OPEC also believes that the proposed IEA ‘Framework to assess the alignment of company targets with the NZE Scenario’ is a tool intended to curtail the sovereign actions and choices of oil and gas producing developing countries, through pressurizing their National Oil Companies.

The framework also contradicts with the Paris Agreement’s ‘bottom-up’ approach, where each country decides the means of contribution to global greenhouse gas emissions reduction, based on national capabilities and circumstances, and will likely lead to reduced investment and undermine security of supplies, which is one of the IEA’s key mandates.

Regrettably, the IEA report now also calls technologies such as carbon capture utilization and storage (CCUS) an “illusion”, even though Intergovernmental Panel on Climate Change assessment reports endorse such technologies as part of the solution to tackle climate change.

“The truth that needs to be spoken is simple and clear to those who wish to see it. It is that the energy challenges before us are enormous and com­plex and cannot be limited to one binary question,” said Al Ghais.

“Energy security, energy access and energy affordability for all must go hand-in-hand with reducing emissions. This requires major investments in all energies, all technologies, and an understanding of the needs of all peoples. At OPEC, we repeat that we believe the world has to concentrate on the task of reducing emissions, not choosing energy sources,” he added.
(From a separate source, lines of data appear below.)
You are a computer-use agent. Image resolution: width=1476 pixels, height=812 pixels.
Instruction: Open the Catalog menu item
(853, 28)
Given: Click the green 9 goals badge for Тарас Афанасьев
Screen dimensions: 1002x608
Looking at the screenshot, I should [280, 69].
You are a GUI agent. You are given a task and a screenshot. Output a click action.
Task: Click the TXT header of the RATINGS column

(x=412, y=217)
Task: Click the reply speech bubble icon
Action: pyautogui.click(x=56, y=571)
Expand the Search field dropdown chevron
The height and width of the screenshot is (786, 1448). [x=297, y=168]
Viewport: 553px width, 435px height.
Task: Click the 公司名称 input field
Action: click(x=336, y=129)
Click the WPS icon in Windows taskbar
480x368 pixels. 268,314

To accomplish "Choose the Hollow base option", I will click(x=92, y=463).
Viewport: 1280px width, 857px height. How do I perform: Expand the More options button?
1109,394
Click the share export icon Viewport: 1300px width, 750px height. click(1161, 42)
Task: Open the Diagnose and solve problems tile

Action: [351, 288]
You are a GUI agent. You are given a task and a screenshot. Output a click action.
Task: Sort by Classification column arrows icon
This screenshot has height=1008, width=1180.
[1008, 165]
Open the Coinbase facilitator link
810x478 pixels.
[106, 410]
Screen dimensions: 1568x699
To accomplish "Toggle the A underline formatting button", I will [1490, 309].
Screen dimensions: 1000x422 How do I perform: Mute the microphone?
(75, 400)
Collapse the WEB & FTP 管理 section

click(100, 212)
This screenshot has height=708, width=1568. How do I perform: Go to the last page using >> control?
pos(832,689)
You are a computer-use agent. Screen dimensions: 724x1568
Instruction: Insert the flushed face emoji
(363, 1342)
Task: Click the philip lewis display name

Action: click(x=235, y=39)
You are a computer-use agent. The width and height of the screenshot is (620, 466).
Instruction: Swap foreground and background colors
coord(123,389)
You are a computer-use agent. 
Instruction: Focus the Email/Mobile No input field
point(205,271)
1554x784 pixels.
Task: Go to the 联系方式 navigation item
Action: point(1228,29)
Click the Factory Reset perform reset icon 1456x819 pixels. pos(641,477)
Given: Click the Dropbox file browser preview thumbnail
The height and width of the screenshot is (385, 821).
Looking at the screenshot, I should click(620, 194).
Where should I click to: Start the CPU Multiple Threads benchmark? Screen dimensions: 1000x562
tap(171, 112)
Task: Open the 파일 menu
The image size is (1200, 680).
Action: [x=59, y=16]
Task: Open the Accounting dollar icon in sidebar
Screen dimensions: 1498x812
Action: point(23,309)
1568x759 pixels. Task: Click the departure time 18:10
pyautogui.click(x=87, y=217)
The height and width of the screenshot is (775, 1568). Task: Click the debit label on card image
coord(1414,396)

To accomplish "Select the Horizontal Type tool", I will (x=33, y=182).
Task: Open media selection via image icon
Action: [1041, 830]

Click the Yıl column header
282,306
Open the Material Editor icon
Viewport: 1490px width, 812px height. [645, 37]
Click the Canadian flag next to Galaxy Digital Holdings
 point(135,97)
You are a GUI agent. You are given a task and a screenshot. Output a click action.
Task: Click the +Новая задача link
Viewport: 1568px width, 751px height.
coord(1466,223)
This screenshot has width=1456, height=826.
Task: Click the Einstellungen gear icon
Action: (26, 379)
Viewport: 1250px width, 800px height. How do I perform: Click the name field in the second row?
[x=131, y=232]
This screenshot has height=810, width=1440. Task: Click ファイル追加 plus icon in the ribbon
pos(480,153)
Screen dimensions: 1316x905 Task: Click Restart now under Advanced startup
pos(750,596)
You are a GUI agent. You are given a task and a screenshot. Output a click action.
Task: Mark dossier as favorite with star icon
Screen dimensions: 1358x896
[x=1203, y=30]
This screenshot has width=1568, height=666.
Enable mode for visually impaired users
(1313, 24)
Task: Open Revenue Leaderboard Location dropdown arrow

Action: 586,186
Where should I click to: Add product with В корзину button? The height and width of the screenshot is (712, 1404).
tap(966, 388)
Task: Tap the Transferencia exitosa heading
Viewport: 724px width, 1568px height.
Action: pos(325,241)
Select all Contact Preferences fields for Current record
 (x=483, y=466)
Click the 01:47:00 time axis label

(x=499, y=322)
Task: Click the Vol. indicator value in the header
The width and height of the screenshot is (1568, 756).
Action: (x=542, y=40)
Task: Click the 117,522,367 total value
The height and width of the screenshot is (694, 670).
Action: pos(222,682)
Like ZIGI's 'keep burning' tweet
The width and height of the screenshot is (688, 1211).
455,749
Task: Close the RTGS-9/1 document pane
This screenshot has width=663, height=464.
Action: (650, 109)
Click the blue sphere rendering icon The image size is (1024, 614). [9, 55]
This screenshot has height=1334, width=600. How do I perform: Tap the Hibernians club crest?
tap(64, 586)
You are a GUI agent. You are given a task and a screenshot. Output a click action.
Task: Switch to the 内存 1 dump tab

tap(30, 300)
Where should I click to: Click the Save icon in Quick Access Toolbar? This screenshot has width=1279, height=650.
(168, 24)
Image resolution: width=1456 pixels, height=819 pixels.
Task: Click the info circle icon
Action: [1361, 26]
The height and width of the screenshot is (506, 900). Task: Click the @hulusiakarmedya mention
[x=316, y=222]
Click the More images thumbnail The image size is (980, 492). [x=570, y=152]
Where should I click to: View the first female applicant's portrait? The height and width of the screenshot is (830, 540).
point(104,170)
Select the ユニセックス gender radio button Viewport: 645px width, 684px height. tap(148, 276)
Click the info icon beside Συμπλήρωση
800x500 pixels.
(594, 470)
This industry is embracing renewables, with major investments being made, and it is investing in technologies to reduce emissions, such as CCUS, direct air capture, carbon dioxide removal and clean hydrogen. In fact, some OPEC Member Countries are global leaders in this respect.

In a world where more dialogue is needed, we repeat that finger pointing is not a constructive approach. It is important to work collaboratively and act with determination to ensure that emissions are reduced and people have access to the energy products and services they require to live a comfortable life. “These twin challenges should not be at odds with each other,” said Al Ghais.

Al Ghais added: “We do see a ‘moment of truth’ ahead. We need to understand that all countries have their own orderly energy transition pathways, we need an assurance that all voices are heard, not just a select few, and we need to ensure that energy transitions enable economic growth, enhance social mobility, boost energy access, and reduce emissions at the same time.”